Yep, don’t think there will be a problem there.
- I like the idea of using CAF, including because
it's going to be
a required dependency anyways in the future. I would also like
it conceptually to move I/O to actors, and I'm wondering if even
packets sources could go there. However, I can't quite tell if
that's feasible given other constrains and how other parts of
the system are layed out (including that in the end, everything
needs to go back into the main thread before being further
processed; at least for the time being).
I do think even packet sources could get moved into actors.
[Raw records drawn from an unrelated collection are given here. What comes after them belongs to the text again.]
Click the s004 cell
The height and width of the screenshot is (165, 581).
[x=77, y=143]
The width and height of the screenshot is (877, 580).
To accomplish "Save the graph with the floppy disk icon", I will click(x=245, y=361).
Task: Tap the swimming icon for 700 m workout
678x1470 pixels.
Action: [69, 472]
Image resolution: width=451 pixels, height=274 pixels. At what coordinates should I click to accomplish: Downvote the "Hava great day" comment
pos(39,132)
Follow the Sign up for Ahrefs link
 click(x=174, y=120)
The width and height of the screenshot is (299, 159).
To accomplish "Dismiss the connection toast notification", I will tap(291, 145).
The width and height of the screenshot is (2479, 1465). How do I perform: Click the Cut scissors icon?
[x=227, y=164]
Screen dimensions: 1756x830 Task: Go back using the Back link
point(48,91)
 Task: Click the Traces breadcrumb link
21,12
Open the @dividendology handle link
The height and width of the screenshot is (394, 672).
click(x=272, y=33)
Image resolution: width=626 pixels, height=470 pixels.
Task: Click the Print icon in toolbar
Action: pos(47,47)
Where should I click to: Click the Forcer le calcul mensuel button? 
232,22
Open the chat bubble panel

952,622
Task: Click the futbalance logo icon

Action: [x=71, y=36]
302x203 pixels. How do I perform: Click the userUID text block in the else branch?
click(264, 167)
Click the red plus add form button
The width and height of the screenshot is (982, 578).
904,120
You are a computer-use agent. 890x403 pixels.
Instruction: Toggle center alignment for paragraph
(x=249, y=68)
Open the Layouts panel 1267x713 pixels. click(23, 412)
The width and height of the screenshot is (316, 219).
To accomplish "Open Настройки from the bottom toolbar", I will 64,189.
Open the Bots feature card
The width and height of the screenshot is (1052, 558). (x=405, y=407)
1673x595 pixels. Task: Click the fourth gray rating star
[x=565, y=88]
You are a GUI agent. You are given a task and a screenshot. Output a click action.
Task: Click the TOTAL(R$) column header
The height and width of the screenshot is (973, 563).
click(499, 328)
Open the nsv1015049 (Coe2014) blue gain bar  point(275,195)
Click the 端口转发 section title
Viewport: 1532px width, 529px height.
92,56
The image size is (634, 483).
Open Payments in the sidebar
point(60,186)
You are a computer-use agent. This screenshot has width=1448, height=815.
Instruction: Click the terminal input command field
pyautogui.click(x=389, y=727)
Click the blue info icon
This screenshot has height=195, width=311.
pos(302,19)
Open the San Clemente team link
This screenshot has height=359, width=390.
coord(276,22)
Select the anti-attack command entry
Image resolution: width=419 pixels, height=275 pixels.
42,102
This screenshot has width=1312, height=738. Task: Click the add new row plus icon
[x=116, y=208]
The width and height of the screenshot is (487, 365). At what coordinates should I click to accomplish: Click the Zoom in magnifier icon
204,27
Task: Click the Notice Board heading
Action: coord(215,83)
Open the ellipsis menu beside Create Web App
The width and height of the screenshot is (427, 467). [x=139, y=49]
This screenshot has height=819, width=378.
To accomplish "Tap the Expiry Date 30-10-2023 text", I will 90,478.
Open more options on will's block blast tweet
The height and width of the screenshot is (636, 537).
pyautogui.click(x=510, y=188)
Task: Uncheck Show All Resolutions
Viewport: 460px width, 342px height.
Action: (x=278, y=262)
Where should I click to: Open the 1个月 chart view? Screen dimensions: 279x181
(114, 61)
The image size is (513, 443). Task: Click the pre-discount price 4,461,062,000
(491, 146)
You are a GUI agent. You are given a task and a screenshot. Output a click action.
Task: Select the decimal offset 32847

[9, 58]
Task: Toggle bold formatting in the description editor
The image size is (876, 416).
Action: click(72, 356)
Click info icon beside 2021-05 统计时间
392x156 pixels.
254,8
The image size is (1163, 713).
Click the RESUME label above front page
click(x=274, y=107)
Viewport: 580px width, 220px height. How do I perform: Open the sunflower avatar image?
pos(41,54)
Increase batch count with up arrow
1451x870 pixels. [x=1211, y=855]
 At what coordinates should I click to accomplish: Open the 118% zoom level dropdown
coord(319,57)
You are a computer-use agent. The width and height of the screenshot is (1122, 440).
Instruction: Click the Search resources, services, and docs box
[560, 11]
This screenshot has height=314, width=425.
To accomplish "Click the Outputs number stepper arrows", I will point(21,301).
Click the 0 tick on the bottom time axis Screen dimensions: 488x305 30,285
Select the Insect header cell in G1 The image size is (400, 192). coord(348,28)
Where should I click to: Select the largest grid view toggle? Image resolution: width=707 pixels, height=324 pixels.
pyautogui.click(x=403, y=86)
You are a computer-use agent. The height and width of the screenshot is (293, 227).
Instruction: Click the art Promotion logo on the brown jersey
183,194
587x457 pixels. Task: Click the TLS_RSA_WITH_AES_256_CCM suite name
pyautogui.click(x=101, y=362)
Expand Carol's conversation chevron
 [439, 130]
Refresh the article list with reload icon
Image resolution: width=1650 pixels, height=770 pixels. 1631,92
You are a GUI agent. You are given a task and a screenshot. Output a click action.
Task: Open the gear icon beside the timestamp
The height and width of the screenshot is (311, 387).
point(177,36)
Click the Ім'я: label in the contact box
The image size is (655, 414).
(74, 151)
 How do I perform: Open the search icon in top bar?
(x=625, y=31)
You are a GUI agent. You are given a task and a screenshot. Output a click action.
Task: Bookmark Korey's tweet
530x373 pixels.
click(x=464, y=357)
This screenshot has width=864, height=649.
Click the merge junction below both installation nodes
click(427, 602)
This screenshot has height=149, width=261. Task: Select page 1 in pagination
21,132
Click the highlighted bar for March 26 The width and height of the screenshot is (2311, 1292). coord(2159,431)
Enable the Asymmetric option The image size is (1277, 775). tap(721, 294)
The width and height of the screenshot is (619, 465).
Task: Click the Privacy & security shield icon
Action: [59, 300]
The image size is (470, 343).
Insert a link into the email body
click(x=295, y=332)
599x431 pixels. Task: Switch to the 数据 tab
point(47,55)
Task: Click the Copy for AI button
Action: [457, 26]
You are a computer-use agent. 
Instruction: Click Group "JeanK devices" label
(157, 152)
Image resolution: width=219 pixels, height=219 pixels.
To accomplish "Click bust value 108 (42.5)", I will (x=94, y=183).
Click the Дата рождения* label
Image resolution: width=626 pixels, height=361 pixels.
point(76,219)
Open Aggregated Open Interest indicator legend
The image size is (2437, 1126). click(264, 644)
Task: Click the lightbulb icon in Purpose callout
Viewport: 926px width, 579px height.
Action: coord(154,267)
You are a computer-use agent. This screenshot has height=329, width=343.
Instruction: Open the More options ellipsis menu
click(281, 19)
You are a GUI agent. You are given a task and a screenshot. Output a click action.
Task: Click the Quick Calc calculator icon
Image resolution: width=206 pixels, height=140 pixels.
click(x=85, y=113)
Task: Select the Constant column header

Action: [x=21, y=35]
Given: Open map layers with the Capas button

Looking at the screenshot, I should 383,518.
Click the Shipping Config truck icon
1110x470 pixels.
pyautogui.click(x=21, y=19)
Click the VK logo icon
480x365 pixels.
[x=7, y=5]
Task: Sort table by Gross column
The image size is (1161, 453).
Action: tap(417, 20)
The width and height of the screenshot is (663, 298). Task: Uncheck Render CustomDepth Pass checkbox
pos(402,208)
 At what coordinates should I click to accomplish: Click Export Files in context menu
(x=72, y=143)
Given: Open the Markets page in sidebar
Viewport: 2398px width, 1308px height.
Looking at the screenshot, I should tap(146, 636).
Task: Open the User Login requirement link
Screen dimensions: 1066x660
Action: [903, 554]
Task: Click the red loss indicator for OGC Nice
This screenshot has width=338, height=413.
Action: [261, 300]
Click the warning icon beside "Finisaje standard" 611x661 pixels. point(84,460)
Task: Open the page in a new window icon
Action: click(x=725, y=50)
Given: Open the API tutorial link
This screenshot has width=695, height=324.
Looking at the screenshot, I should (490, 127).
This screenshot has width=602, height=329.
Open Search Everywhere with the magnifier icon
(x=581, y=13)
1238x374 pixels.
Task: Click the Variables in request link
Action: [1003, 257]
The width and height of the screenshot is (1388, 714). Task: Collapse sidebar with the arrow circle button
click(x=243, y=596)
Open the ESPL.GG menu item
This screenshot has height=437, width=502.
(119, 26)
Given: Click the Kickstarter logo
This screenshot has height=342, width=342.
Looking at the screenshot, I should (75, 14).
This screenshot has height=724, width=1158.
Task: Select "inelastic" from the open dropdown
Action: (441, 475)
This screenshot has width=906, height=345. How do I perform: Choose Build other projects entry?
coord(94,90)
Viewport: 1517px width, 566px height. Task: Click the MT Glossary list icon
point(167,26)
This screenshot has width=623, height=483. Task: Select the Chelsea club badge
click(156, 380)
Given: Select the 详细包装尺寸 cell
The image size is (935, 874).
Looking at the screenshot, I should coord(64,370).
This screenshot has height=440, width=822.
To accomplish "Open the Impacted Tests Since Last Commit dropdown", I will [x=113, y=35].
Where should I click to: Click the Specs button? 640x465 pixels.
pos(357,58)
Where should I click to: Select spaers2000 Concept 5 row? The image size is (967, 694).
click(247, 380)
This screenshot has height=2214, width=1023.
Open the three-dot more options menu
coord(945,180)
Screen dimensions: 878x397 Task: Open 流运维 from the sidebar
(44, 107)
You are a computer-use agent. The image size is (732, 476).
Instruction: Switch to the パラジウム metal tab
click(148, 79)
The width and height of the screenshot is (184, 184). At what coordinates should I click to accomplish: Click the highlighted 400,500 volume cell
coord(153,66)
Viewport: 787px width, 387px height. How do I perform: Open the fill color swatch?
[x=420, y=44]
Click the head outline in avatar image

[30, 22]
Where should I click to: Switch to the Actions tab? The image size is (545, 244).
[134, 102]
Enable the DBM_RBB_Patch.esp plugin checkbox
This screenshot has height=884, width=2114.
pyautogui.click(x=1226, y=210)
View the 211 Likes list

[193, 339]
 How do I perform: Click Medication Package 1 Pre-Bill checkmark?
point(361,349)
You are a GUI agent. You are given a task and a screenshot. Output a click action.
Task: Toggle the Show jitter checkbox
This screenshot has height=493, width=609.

My initial idea for the main
loop refactor is for it to be a single actor waiting for “ready for processing” messages
from IOSources, and then for each IOSource to be responsible for its own FD polling (if it
needs it). That way, the main loop doesn’t care about FDs at all anymore and if an
IOSource needs to poll FDs it can just use poll() in its own actor/thread for now (my
guess is that most IOSources will just have a single FD to poll anyway or that the polling
mechanism isn’t a very significant chunk of time for ones that may have more, but the only
way to answer that is to actually do the performance testing.)
- One of the trickiest parts in the past has been
performance on a variety of platforms and OS versions. Whatever
we do, it'll be important to do quite a bit of test-driving and
benchmarking. Let's try to structure the work so that we can get
to a prototype quickly that allows for some initial performance
validation of the approach taken.
Sure. I was also expecting to try and just get something working without any significant
overhauling of any of Bro’s systems.